Of course not everyone got it. At a rather incredible but probably typical press conference in London in 1966 Dylan is credited with writing “Eve of Destruction”, asked how many protest singers there are (for the answer see above) & whether he is “the ultimate beatnik” before fielding a photographer’s request to suck on his glasses ! Eddie Hodges had won a Grammy when he was only 12 for his part in the original Broadway production of “The Music Man”, a fine musical in which he played Winthrop Paroo (Winnie the Pooh !). In 1960 he was the lead in “The Adventures of Huckleberry Finn”, a charming movie that put a young boy (that would be me) onto Mark Twain. By 1965, still only 18, he was a would-be teen idol of the type left floundering in the backwash of the Mersey tidal wave. The decision to record a version of “Love Minus Zero/No Limits”, a beautiful love song with surreal lyrics referencing visionary poets & the Book of Daniel, omitting the top half of verses 3 & 4 , delivering the remnant with the passion & perception of a rocking horse while the go-go dancers do the Frug seems more than ill-judged. Something is happening but you don’t know what it is. Do you Master Hodges ?

In the late-1950s songwriter Burt Bacharach was happy if his tunes were picked up for the B-side of a record. He took a job as accompanist/musical director for the great actress/singer Marlene Dietrich & travelled the world’s great cities & theatres, arranging & conducting her concerts & recordings. When Bacharach, with lyricist Hal David, became the new benchmark for sophisticated popular music he continued to work with the international star. Bob Dylan recorded “Blowin’ in the Wind” for his 2nd LP “The Freewheelin’…” in 1963. The tune was adapted from a spiritual, the rhetorical lyrics a progression from his folk ballad style. Peter, Paul & whatshername put the song on the charts & it was immediately adopted as an anthem by supporters of civil liberties across the world.

In 1964 Johnny Cash & Sam Cooke recorded their versions but Ms Dietrich had beaten them to it.

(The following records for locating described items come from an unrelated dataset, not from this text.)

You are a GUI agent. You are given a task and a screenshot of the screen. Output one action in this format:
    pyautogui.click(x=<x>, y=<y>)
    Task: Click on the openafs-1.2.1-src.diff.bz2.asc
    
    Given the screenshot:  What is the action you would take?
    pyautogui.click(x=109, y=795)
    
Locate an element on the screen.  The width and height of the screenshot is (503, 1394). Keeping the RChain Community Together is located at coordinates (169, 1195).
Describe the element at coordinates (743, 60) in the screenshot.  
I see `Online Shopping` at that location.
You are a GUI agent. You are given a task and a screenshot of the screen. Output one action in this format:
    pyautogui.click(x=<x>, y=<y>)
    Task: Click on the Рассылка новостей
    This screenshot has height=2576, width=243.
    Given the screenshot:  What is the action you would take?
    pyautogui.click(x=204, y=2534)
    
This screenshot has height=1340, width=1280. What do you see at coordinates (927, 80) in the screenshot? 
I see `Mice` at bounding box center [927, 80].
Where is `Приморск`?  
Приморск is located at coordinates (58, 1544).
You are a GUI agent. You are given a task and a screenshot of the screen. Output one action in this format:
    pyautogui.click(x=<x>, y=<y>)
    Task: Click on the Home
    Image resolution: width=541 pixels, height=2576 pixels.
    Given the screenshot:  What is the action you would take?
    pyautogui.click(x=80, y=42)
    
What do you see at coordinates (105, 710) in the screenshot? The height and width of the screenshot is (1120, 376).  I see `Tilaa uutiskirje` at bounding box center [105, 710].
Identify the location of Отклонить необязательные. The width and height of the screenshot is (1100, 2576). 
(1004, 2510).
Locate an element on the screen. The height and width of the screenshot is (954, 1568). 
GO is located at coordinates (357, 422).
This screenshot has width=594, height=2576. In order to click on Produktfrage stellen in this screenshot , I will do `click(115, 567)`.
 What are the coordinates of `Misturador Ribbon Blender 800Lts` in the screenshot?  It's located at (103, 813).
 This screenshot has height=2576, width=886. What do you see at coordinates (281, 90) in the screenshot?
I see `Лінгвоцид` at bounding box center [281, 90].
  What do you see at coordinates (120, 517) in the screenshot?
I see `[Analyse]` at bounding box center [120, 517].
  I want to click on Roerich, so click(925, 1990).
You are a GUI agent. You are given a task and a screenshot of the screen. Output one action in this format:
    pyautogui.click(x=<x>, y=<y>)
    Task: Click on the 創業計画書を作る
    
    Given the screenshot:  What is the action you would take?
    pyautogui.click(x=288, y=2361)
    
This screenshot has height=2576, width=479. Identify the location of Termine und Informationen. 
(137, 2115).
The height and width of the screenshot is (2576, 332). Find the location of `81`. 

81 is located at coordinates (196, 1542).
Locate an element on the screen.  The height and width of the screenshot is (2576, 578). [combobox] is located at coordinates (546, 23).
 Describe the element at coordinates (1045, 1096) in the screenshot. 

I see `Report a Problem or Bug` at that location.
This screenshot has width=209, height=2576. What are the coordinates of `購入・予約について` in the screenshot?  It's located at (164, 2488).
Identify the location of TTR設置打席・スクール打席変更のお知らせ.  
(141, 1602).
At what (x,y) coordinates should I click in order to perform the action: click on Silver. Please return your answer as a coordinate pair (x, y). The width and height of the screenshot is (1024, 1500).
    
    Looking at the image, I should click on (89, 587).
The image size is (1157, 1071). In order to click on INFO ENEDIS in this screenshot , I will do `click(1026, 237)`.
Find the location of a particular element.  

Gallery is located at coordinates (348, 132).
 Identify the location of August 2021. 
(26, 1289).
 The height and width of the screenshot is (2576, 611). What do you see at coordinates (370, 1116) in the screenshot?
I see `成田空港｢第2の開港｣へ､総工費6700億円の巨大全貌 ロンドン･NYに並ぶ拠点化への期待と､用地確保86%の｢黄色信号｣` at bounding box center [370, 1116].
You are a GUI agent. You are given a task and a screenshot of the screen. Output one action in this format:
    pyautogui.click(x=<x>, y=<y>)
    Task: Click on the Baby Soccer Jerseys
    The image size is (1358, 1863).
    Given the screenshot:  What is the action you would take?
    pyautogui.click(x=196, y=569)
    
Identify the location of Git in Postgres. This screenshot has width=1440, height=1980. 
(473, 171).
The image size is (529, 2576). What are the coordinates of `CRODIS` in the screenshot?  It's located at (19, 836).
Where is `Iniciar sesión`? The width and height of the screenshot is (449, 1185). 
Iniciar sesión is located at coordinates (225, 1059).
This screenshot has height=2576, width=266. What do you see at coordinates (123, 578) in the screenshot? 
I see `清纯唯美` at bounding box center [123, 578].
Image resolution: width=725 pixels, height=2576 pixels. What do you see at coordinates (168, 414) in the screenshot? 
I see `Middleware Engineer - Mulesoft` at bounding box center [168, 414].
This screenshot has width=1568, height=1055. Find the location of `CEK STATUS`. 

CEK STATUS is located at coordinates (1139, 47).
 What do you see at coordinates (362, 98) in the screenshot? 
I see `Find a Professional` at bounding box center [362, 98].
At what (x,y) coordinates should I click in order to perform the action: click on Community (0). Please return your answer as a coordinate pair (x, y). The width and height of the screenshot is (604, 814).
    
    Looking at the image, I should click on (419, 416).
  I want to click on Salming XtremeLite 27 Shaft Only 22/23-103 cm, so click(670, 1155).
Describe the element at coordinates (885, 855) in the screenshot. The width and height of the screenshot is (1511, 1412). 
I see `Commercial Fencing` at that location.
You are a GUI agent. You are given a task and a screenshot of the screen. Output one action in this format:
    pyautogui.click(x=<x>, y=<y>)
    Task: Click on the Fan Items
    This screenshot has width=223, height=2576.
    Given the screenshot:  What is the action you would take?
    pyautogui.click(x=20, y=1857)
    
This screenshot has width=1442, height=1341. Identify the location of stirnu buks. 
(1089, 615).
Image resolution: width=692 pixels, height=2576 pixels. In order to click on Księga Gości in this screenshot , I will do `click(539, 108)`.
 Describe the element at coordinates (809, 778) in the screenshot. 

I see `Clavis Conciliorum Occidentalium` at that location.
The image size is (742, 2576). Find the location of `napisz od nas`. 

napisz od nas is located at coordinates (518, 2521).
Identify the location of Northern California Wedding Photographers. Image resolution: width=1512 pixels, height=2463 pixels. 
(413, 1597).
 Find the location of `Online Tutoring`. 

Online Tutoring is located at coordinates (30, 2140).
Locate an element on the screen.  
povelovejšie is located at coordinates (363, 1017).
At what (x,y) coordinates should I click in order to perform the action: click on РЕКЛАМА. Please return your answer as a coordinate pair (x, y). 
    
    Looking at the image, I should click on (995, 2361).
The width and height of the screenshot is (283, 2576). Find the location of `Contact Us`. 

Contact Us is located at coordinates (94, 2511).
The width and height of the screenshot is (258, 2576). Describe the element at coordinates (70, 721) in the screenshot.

Bacharach, looking to expand & contemporise her repertoire had recorded this cool, classy arrangement for a German version in 1963. In 1965, with Dylan all the rage it was re-released, this time in English. I like this take on the song, it reminds me of Nico. My good friend Paul Pj McCartney once remarked that there’s not enough Marlene around our computers & he was right. I do what I can.